Harcèlement criminel envers une personne associée au système judiciaire

Publié le 30 juillet 2012 par Veritejustice @verite_justice

 Le harcèlement criminel envers une personne associée au système judiciaire

Bien que les personnes associée au système judiciaire peuvent être confrontées à des situations qui leur semble intimidantes, il faut faire la preuve de l’intention criminel de l’accusé.

Dans cette affaire le défenseur est accusé d’avoir, dans l’intention de provoquer la peur chez une personne associée au système judiciaire en vue de lui nuire dans l’exercice de ses attributions, fait usage de violence envers une personne associée au système judiciaire, commettant ainsi l’acte criminel prévu à l’article 423.1  ainsi que d’avoir proféré des menaces de causer la mort ou des lésions corporelles à un policier commettant ainsi l’acte criminel prévu à l’article 264.1(1)a)(2)a) du Code criminel.
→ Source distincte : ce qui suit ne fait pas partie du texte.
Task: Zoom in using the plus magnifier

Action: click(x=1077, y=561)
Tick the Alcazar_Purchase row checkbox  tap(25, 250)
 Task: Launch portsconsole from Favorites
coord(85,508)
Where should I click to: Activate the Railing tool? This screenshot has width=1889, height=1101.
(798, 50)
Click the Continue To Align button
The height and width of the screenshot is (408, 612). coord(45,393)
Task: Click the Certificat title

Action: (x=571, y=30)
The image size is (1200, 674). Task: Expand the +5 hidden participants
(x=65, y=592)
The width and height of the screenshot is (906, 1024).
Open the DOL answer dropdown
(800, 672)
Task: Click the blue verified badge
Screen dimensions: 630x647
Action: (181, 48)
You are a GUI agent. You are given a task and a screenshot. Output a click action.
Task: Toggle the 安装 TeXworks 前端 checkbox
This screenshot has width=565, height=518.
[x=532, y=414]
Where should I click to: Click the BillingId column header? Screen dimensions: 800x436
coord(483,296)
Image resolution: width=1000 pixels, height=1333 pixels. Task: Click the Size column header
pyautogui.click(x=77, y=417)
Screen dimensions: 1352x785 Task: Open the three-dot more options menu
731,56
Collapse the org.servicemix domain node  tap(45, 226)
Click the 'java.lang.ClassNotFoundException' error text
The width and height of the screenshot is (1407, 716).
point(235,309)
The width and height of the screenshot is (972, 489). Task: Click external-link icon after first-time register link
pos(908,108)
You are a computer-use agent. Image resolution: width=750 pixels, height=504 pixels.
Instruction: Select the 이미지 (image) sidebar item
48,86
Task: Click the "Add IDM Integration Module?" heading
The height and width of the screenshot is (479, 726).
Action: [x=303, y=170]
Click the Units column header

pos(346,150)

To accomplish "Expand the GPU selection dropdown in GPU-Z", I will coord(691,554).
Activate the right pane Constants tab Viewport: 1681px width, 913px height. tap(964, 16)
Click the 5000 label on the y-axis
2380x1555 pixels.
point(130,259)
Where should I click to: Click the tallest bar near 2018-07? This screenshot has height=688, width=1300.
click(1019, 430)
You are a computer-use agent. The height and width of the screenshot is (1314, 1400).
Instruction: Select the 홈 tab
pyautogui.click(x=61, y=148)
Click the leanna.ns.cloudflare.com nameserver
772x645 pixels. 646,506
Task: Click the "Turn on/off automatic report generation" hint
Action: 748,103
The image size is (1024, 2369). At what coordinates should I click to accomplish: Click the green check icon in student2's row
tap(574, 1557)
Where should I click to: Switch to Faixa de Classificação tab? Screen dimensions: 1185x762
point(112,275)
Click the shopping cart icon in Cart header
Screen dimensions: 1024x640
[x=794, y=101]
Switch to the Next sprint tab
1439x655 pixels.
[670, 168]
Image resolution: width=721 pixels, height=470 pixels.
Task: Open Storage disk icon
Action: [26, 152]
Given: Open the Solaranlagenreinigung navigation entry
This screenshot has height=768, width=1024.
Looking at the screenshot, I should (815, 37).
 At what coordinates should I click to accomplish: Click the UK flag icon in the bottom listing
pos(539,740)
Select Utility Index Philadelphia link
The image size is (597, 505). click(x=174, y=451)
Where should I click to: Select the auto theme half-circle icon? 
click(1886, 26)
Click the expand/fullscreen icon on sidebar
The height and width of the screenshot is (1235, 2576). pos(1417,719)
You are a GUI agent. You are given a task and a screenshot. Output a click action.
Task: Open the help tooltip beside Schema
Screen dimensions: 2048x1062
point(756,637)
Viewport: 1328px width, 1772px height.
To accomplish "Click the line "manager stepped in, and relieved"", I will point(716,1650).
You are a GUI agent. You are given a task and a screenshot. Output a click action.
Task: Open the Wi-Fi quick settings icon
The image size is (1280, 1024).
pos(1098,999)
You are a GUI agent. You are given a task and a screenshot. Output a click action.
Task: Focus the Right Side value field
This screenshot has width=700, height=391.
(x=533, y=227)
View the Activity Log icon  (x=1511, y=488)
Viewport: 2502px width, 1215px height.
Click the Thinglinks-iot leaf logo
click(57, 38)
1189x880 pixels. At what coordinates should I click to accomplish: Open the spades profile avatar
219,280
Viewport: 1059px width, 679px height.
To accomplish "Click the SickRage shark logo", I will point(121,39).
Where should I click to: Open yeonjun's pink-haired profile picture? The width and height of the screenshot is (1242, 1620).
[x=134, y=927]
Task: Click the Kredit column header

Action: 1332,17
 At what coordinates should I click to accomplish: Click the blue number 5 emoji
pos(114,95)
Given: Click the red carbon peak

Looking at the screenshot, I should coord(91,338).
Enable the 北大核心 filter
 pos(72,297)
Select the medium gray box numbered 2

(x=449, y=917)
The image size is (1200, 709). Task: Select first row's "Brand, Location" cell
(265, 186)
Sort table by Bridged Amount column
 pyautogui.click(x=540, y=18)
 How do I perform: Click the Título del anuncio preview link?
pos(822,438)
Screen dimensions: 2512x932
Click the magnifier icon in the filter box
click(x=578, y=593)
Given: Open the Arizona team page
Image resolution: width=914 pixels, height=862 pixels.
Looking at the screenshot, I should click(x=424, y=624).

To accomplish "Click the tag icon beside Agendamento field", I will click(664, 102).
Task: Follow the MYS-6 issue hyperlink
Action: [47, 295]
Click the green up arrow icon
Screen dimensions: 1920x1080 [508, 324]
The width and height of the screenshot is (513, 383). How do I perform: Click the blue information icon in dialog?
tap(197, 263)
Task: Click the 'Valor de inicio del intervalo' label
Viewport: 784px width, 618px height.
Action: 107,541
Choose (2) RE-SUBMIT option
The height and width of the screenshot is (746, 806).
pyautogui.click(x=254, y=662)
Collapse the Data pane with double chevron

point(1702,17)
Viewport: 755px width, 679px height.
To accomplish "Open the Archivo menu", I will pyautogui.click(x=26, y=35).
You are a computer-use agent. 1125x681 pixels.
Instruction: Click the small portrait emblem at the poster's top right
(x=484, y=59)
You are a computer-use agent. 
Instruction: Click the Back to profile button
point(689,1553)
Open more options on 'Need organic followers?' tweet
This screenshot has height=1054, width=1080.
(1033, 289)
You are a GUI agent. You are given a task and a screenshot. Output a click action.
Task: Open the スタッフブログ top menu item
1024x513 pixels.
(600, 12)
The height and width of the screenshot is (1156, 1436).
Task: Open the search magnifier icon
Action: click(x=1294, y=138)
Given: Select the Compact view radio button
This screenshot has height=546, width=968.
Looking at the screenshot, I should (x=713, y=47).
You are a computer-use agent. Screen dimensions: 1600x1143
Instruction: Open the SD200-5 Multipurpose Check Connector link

[32] Les reproches que la poursuite fait à l’accusé sont de s’être avancé sauvagement, de façon intimidante et menaçante, d’avoir dit à l’agent Gallo qu’il haïssait la police, surtout lui, d’avoir en quelque sorte invité l’agent Gallo à le confronter en prononçant les paroles suivantes: «tu viendras quand tu travailleras pas, on va régler ça» et d’avoir mimé le geste d’armer une arme à feu en pointant son «arme» vers l’agent Gallo, tout en prononçant les paroles suivantes: «j’ai pas besoin de police, je suis armé moi».

[33] Par ailleurs, dans son témoignage, l’agent Gallo a expliqué que le 3 février 2010, la situation était particulièrement tendue à Montréal-Nord, car l’un des policiers impliqués dans l’affaire Villanueva devait témoigner ce jour-là à l’enquête du coroner. Il dit s’être senti intimidé et menacé et qu’on voulait l’empêcher de faire son travail.

[34] La position de la défense est la suivante, particulièrement quant au geste de l’accusé qui mime l’arme à feu en prononçant les paroles que l’on connaît : elle soutient que lorsque l’agent Gallo a demandé à l’accusé quel était son problème, et qu’il a dit à l’accusé que si jamais il avait besoin de la police, elle serait là pour lui aussi, il l’avait invité à s’approcher et discuter.

[35] Pour la défense, c’est en réponse à cette «offre» de Gallo que l’accusé aurait mimé l’arme à feu et prononcé les paroles signifiant ainsi que si jamais, dans l’avenir, il avait des problèmes, il n’aurait pas besoin de la police, car il est armé. Selon le procureur de la défense, cette théorie est au moins tout aussi plausible que celle avancée par la poursuite. Dans le contexte, les paroles et les gestes de l’accusé ne constitueraient donc pas des menaces de causer la mort ou des lésions corporelles. Je souligne que l’accusé n’a pas présenté de défense.

[36] Dans R c. Clemente, 1994 2 RCS 758, l’honorable juge Cory explique ainsi le fardeau de la poursuite :

Sous le régime de la présente disposition, l’actus reus de l’infraction est le fait de proférer des menaces de mort ou de blessures graves. La mens rea est l’intention de faire en sorte que les paroles prononcées ou les mots écrits soient perçus comme une menace de causer la mort ou des blessures graves, c’est-à-dire comme visant à intimider ou à être pris au sérieux.

Pour décider si une personne raisonnable aurait considéré les paroles prononcées comme une menace, le tribunal doit les examiner objectivement, en tenant compte des circonstances dans lesquelles elles s’inscrivent, de la manière dont elles ont été prononcées et de la personne à qui elles étaient destinées.

De toute évidence, des paroles prononcées à la blague ou de manière telle qu’elles ne pouvaient être prises au sérieux ne pourraient mener une personne raisonnable à conclure qu’elles constituaient une menace.

Un peu plus loin

[42] Mais dans les circonstances, tenant compte du contexte, étant donné que les paroles prononcées par l’accusé peuvent avoir plusieurs significations, dont une qui n’est pas visée par l’article 264.1, l’accusé doit bénéficier du doute raisonnable. L’accusé est donc acquitté du chef 2.

[43] En terminant, compte tenu de l’ensemble des circonstances, même si le Tribunal avait analysé les deux incidents globalement, la même conclusion se serait imposée: il ne s’agit pas de menaces de mort ou de causer des lésions corporelles au sens de l’article 264.1 du C.cr.